Dong-Jin Hwang is currently a Research Associate in the Department of Pharmaceutical Sciences at the University of Tennessee Health Science Center (UTHSC; Memphis, TN, United States). He received his BS degree in Chemistry at Cheongju University in 1992 and went on to obtain his MS from the Department of Chemistry, Chungbuk National University. In 2002, he graduated with his PhD degree from the Hanyang University with Korea Institute of Science and Technology (KIST) Academia Collaborative Education PhD program in Seoul, Korea. He then did postdoctoral research on: selective androgen receptor modulators (SARMs) from 2002 to 2007 at the UTHSC. In 2007 he joined GTX, Inc and served as a scientist until 2011. This was followed by postdoctoral work at the University of Minnesota, Department of Medicinal Chemistry (Minnesota). He then returned to the Department of Pharmaceutical Sciences at UTHSC as a Research Associate. His main interests are in discovery of new small drug molecules and the role of drug design and synthesis for treating human diseases including cancers. He is working on Selective Androgen Receptor Degraders (SARD) for resistant prostate cancer, GPRC6A, and tubulin inhibitors for future drug development.

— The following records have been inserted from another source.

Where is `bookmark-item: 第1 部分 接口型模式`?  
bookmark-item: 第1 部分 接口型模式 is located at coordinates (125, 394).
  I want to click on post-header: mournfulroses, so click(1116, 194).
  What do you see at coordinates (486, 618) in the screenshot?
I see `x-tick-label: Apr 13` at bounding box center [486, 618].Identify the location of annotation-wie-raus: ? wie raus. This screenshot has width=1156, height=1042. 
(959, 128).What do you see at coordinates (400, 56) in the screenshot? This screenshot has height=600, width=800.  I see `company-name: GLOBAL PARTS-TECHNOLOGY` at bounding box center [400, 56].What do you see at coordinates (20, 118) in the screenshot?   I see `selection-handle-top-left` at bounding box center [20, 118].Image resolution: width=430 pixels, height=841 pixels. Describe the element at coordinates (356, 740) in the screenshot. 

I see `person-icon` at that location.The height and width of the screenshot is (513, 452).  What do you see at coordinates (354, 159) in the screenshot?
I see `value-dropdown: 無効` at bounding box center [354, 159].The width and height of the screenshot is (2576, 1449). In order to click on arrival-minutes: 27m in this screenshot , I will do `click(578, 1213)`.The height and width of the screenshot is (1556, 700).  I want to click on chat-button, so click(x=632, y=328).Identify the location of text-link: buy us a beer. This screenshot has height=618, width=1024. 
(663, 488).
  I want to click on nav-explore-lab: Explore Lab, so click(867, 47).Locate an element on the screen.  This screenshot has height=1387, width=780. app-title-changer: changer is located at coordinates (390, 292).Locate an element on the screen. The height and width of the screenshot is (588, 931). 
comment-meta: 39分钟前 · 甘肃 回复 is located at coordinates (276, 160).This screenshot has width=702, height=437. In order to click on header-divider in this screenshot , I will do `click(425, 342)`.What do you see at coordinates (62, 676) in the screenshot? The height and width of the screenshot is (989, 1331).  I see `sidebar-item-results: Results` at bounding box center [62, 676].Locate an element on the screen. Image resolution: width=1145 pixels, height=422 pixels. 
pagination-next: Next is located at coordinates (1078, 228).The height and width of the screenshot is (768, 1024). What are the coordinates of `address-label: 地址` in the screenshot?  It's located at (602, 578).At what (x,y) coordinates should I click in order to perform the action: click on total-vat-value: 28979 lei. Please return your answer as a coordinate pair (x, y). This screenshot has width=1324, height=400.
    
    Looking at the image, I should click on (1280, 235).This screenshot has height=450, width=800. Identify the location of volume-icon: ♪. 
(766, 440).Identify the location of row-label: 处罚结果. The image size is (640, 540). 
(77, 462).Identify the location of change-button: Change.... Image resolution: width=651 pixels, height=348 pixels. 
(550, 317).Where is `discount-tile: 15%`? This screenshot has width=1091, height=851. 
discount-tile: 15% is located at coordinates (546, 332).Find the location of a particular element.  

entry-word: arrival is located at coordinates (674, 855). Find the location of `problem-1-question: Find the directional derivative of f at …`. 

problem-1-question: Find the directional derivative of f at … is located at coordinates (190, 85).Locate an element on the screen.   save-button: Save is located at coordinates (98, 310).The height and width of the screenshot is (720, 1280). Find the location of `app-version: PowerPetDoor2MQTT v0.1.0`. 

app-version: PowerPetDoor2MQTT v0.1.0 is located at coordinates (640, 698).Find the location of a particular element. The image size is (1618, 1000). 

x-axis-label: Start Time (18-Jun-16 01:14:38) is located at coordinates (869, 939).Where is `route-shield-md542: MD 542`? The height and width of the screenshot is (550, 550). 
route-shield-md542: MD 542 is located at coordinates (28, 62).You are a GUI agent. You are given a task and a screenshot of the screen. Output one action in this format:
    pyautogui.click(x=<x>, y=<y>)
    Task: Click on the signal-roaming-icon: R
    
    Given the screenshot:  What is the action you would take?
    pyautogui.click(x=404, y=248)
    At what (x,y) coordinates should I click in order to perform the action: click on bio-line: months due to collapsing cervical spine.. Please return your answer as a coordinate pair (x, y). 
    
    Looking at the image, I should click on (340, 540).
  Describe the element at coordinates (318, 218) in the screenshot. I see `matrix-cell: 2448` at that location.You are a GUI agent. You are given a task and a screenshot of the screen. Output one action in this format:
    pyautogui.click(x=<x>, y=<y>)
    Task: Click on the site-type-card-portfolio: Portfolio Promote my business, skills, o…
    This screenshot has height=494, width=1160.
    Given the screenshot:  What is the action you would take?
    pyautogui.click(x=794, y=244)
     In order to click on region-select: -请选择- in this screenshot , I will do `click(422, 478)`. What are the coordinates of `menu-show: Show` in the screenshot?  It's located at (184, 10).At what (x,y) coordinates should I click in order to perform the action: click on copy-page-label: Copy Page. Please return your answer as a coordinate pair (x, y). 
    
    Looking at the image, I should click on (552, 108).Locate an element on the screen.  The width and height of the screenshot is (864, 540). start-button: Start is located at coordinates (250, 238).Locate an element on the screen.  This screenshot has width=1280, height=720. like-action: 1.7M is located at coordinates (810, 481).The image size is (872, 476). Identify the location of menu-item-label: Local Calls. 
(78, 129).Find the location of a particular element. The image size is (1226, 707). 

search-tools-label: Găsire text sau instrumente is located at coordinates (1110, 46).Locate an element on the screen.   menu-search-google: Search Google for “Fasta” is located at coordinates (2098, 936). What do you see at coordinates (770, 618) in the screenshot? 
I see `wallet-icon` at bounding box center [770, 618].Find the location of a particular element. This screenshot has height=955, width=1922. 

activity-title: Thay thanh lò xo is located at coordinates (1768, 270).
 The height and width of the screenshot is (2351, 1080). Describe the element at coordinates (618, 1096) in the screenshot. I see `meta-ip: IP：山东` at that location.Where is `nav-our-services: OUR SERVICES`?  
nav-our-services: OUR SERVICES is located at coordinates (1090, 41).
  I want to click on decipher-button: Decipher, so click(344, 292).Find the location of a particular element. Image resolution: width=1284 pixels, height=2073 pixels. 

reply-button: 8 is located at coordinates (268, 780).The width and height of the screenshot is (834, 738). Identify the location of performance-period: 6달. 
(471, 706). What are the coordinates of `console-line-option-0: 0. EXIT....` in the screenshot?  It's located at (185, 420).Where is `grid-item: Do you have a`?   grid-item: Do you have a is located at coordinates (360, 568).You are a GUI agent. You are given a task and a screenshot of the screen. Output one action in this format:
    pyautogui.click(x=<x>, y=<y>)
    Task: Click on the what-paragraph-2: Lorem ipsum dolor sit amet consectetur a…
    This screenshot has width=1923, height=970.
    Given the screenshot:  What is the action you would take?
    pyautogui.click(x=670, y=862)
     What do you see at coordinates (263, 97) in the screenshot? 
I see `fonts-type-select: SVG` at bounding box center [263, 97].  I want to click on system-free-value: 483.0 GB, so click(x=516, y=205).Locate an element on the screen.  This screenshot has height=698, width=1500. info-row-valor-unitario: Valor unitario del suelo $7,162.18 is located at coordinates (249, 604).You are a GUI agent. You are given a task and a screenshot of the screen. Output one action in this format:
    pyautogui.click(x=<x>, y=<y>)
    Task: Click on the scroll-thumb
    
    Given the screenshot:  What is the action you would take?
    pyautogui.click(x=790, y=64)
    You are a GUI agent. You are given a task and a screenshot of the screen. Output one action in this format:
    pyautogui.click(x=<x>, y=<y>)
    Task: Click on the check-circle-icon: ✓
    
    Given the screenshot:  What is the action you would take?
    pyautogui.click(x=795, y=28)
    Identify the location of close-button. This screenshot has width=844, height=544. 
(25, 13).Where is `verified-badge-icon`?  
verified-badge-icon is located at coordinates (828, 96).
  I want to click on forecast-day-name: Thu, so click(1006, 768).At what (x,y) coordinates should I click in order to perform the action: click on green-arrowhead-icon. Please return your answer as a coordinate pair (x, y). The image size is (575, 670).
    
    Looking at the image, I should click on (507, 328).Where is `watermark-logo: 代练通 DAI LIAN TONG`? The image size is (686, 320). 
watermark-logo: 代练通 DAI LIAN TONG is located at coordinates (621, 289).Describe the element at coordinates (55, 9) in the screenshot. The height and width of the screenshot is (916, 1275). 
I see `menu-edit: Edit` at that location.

Dr Wei Li is currently a Professor of Pharmaceutical Sciences at the University of Tennessee Health Science Center (UTHSC; Memphis, TN, United States), a member of the West Cancer Center, Director of UTHSC College of Pharmacy Drug Discovery Center, and the Faculty Director of the Shared Analytical Instruments at UTHSC. He obtained his BS degree in chemistry from the University of Science and Technology of China in 1992. After a 2-year study at the Dalian Institute of Chemical Physics, the Chinese Academy of Sciences, he went to Columbia University and obtained his PhD degree in chemistry in 1999. He has been working at UTHSC College of Pharmacy since 1999. His research focus is medicinal chemistry and small molecule drug discovery. He has published over 140 peer-reviewed papers, three book chapters, and is an inventor of five issued US patents and a number of related patents in other countries. Dr Li has been actively serving as a grant reviewer for a number of US government, state, and foreign funding agencies. He is also a frequent reviewer for journal articles and is serving as an editorial board member for Current Medicinal Chemistry, Genes and Diseases, Molecules, and Acta Pharmaceutica Sinica B.

Dr Duane D Miller is currently Professor Emeritus in the Department of Pharmaceutical Sciences at the University of Tennessee Health Science Center (UTHSC; Memphis, TN, United States). He obtained his BS degree in Pharmacy at Kansas University in 1966, and his interest in research was stimulated as a National Science Foundation Undergraduate Research Fellow. He was an NIH Fellow while at the University of Washington and obtained his PhD in Medicinal Chemistry in 1969. He next joined The Ohio State University Faculty in 1969, where he became Professor and Chairman of the Division of Medicinal Chemistry and Pharmacognosy in 1982. He moved to the University of Tennessee, Health Science Center in 1992 and was the Van Vleet Endowed Chair and Professor. Dr Miller has published over 430 publications and 16 book chapters and has given 360 presentations at national and international meetings and has over 400 patents and patent applications. Dr Miller along with Dr Jim Dalton discovered the first new nonsteroidal selective androgen receptor modulators (SARMs) and reported on them in 1998. Our recent research has focused on discovery and development of new agents for unmet medical condition such as resistant prostate cancer, inflammation, breast cancer, and advanced melanoma.